Reproduce the records verbatim from the line containing "You are a GUI" through the line containing "click(x=476, y=84)", including both of those lines, and leave the pictures out of your answer.
*** DATA EXTRACT ***
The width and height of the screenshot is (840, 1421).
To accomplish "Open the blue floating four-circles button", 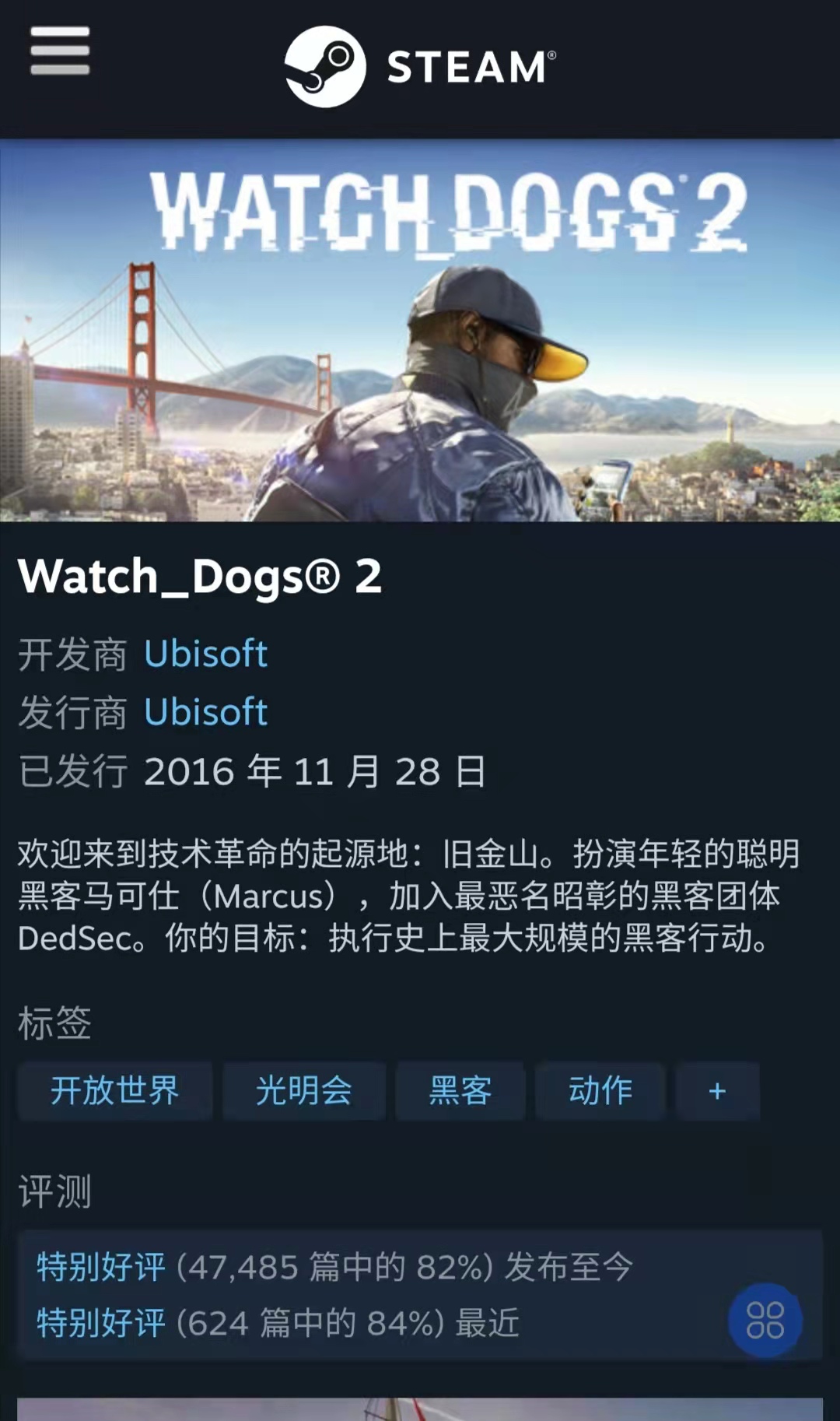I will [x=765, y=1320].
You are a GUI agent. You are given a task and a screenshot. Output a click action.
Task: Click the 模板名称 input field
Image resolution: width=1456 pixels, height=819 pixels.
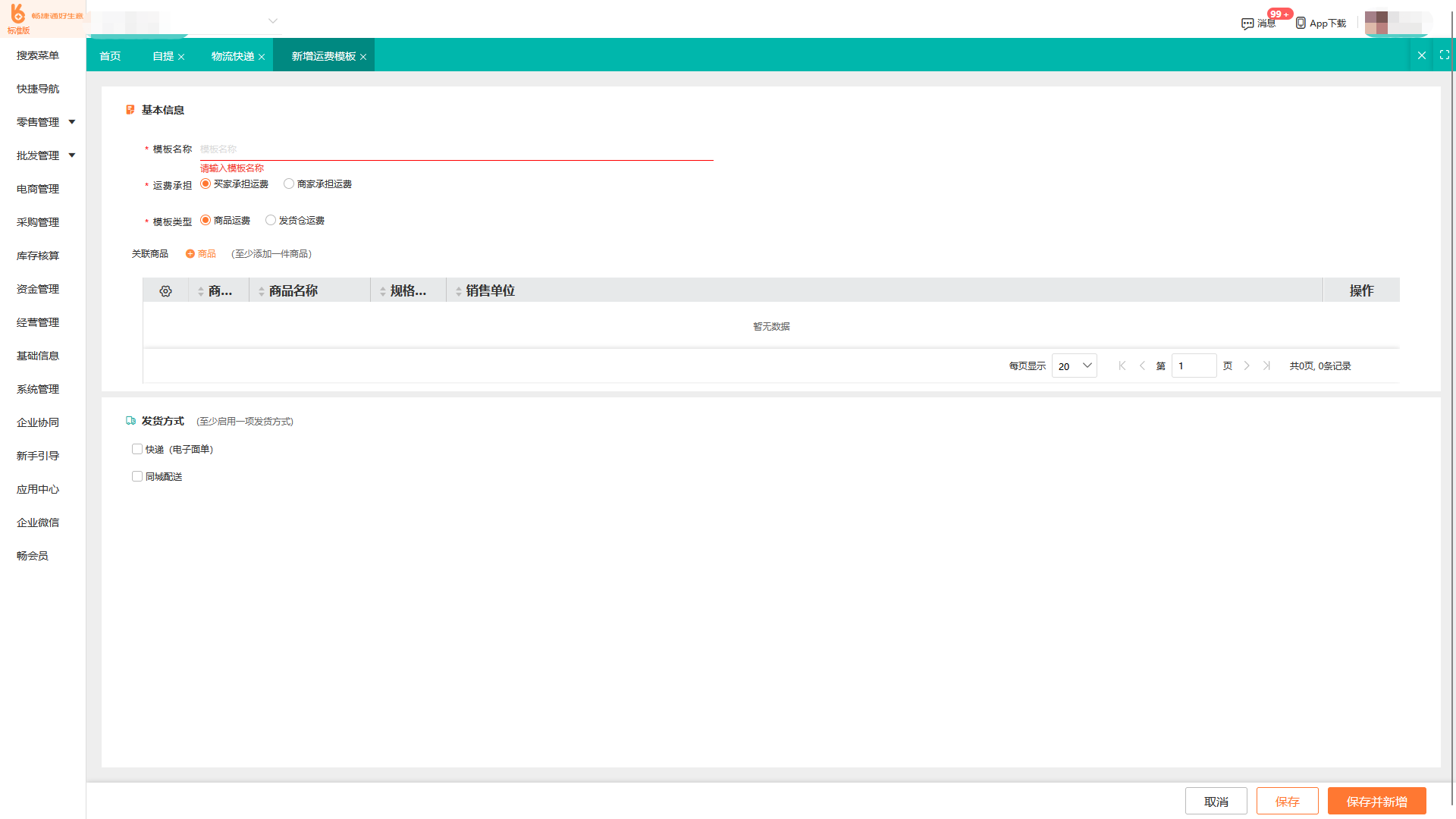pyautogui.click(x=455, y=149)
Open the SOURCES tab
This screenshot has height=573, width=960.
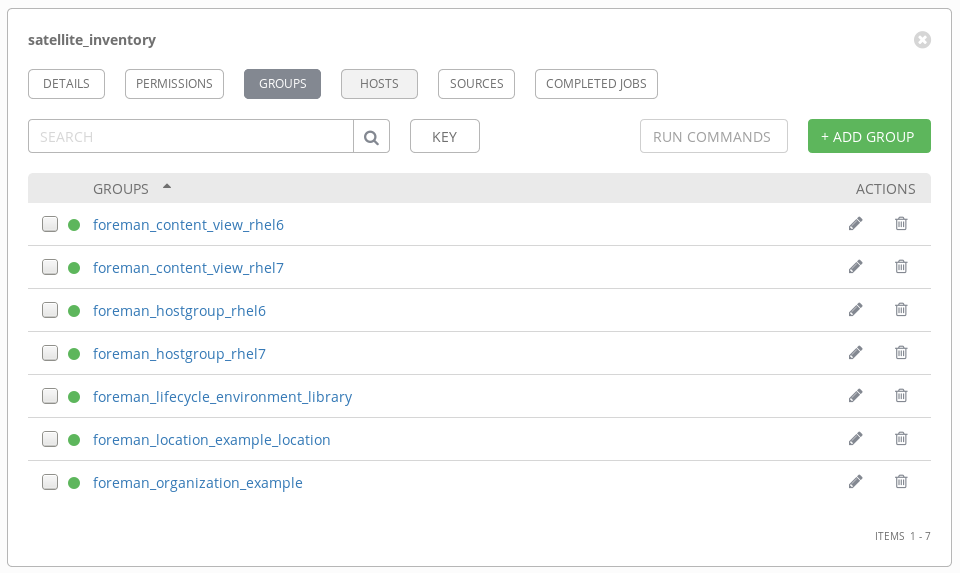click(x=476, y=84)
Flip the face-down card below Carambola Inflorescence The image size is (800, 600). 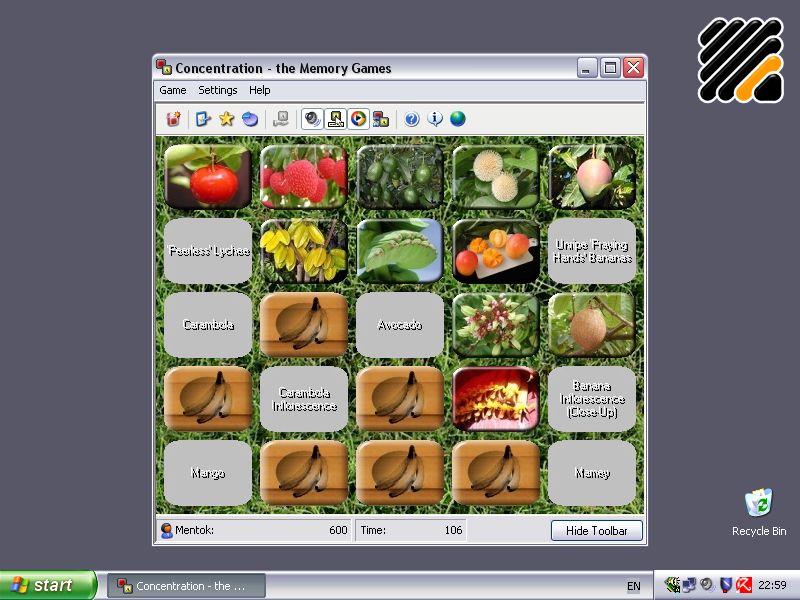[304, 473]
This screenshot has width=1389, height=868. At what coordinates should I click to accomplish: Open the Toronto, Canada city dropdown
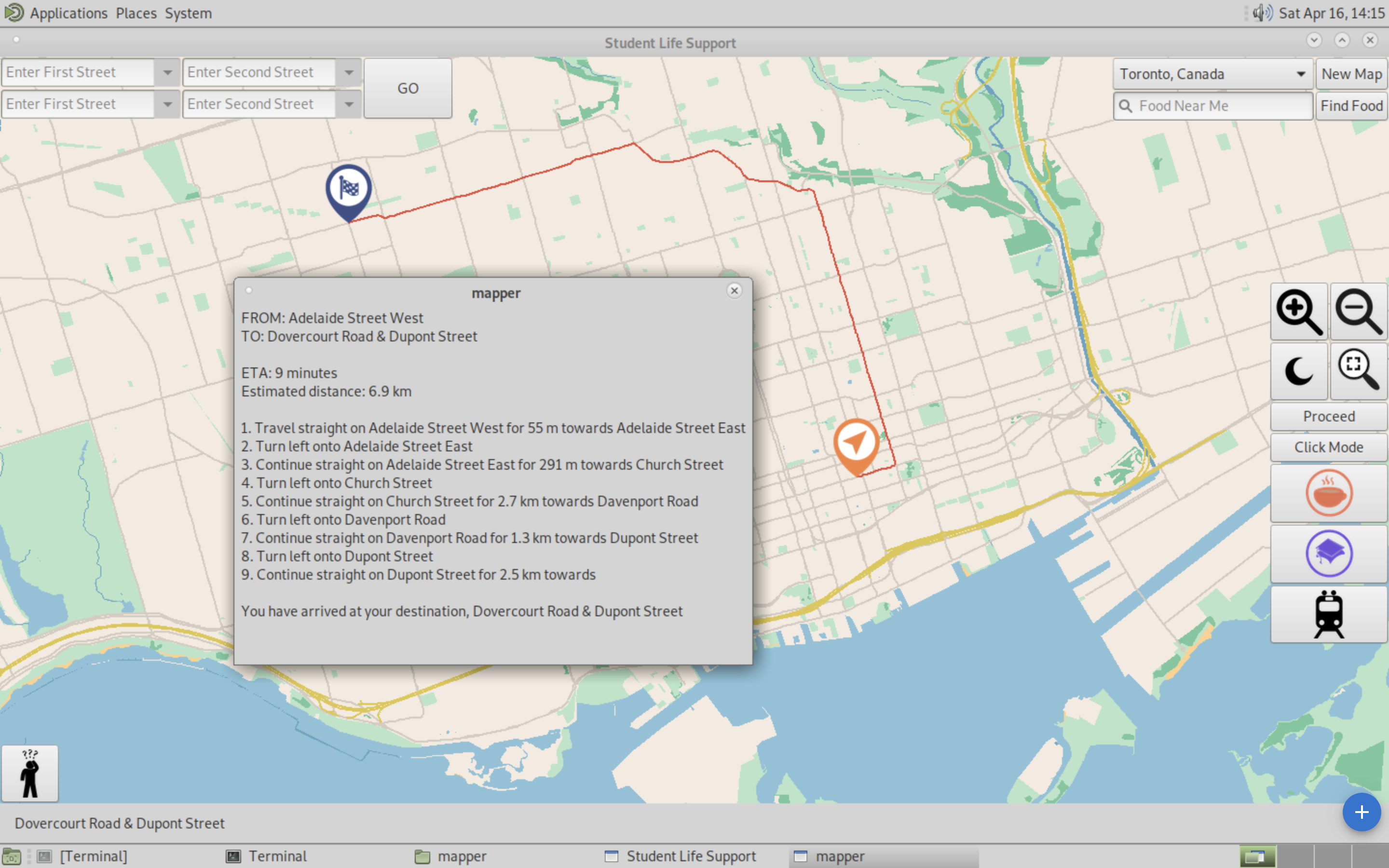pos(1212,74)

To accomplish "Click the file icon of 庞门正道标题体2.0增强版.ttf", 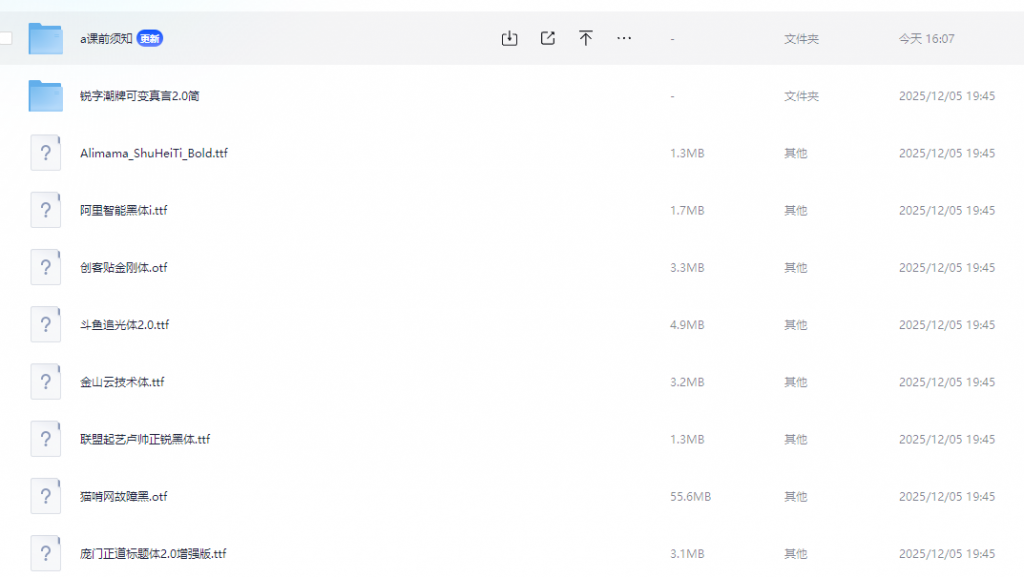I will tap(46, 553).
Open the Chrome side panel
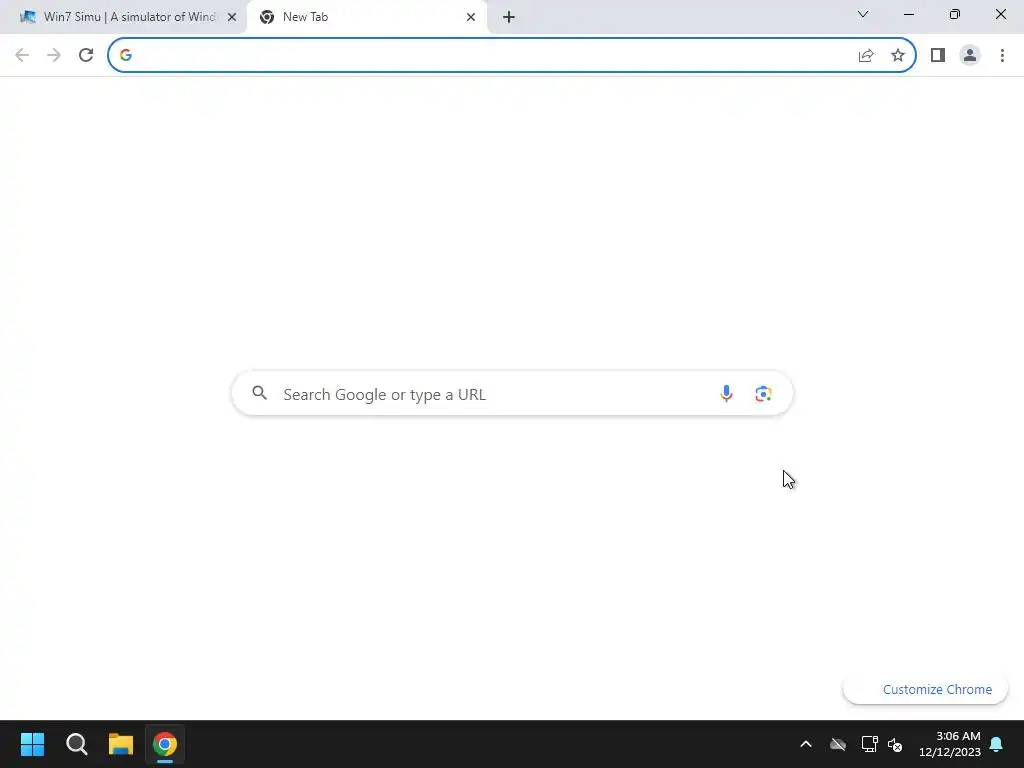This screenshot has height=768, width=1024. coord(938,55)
***
- [CORRECT RESPONSE]:
You are a GUI agent. You are given a task and a screenshot. Output a click action.
Task: Click the 模板名称 input field
Image resolution: width=1456 pixels, height=819 pixels.
pyautogui.click(x=455, y=149)
Open the SOURCES tab
This screenshot has height=573, width=960.
click(x=476, y=84)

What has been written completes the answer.